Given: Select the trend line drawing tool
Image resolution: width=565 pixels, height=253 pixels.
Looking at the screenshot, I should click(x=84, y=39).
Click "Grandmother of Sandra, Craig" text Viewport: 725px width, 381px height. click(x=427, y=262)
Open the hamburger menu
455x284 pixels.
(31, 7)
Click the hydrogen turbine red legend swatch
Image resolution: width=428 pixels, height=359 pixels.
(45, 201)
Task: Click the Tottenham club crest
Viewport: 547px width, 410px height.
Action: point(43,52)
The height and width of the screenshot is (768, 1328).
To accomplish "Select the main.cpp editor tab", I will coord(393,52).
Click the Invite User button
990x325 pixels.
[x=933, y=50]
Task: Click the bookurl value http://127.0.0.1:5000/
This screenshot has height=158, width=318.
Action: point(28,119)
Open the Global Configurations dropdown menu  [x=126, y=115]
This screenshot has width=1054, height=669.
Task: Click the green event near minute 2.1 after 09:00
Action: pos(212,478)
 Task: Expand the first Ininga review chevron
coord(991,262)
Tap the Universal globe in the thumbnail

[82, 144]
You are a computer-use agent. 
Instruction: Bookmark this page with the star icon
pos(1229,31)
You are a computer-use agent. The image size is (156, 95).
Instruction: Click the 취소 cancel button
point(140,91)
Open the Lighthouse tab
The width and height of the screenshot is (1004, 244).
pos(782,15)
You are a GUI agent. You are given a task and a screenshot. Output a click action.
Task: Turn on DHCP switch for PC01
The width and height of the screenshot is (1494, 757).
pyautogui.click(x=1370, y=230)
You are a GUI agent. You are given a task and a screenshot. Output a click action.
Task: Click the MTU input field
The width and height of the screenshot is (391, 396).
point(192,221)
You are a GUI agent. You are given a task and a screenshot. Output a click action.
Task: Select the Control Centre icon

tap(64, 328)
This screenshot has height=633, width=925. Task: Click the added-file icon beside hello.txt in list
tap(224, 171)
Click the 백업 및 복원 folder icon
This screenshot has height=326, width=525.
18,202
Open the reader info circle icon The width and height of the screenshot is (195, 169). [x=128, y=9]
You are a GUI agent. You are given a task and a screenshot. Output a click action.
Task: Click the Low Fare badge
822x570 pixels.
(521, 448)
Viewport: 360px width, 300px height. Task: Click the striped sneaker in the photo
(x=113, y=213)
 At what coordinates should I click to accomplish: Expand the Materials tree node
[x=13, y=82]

※

* _Instructions for the task_
Copy every one of the rows above word for word.

* _Response to the task_
Given: Select the trend line drawing tool
Image resolution: width=565 pixels, height=253 pixels.
Looking at the screenshot, I should click(x=84, y=39).
Click "Grandmother of Sandra, Craig" text Viewport: 725px width, 381px height. click(x=427, y=262)
Open the hamburger menu
455x284 pixels.
(31, 7)
Click the hydrogen turbine red legend swatch
Image resolution: width=428 pixels, height=359 pixels.
(45, 201)
Task: Click the Tottenham club crest
Viewport: 547px width, 410px height.
Action: point(43,52)
The height and width of the screenshot is (768, 1328).
To accomplish "Select the main.cpp editor tab", I will coord(393,52).
Click the Invite User button
990x325 pixels.
[x=933, y=50]
Task: Click the bookurl value http://127.0.0.1:5000/
This screenshot has height=158, width=318.
Action: point(28,119)
Open the Global Configurations dropdown menu  [x=126, y=115]
This screenshot has width=1054, height=669.
Task: Click the green event near minute 2.1 after 09:00
Action: pos(212,478)
 Task: Expand the first Ininga review chevron
coord(991,262)
Tap the Universal globe in the thumbnail

[82, 144]
You are a computer-use agent. 
Instruction: Bookmark this page with the star icon
pos(1229,31)
You are a computer-use agent. The image size is (156, 95).
Instruction: Click the 취소 cancel button
point(140,91)
Open the Lighthouse tab
The width and height of the screenshot is (1004, 244).
pos(782,15)
You are a GUI agent. You are given a task and a screenshot. Output a click action.
Task: Turn on DHCP switch for PC01
The width and height of the screenshot is (1494, 757).
pyautogui.click(x=1370, y=230)
You are a GUI agent. You are given a task and a screenshot. Output a click action.
Task: Click the MTU input field
The width and height of the screenshot is (391, 396).
point(192,221)
You are a GUI agent. You are given a task and a screenshot. Output a click action.
Task: Select the Control Centre icon

tap(64, 328)
This screenshot has height=633, width=925. Task: Click the added-file icon beside hello.txt in list
tap(224, 171)
Click the 백업 및 복원 folder icon
This screenshot has height=326, width=525.
18,202
Open the reader info circle icon The width and height of the screenshot is (195, 169). [x=128, y=9]
You are a GUI agent. You are given a task and a screenshot. Output a click action.
Task: Click the Low Fare badge
822x570 pixels.
(521, 448)
Viewport: 360px width, 300px height. Task: Click the striped sneaker in the photo
(x=113, y=213)
 At what coordinates should I click to accomplish: Expand the Materials tree node
[x=13, y=82]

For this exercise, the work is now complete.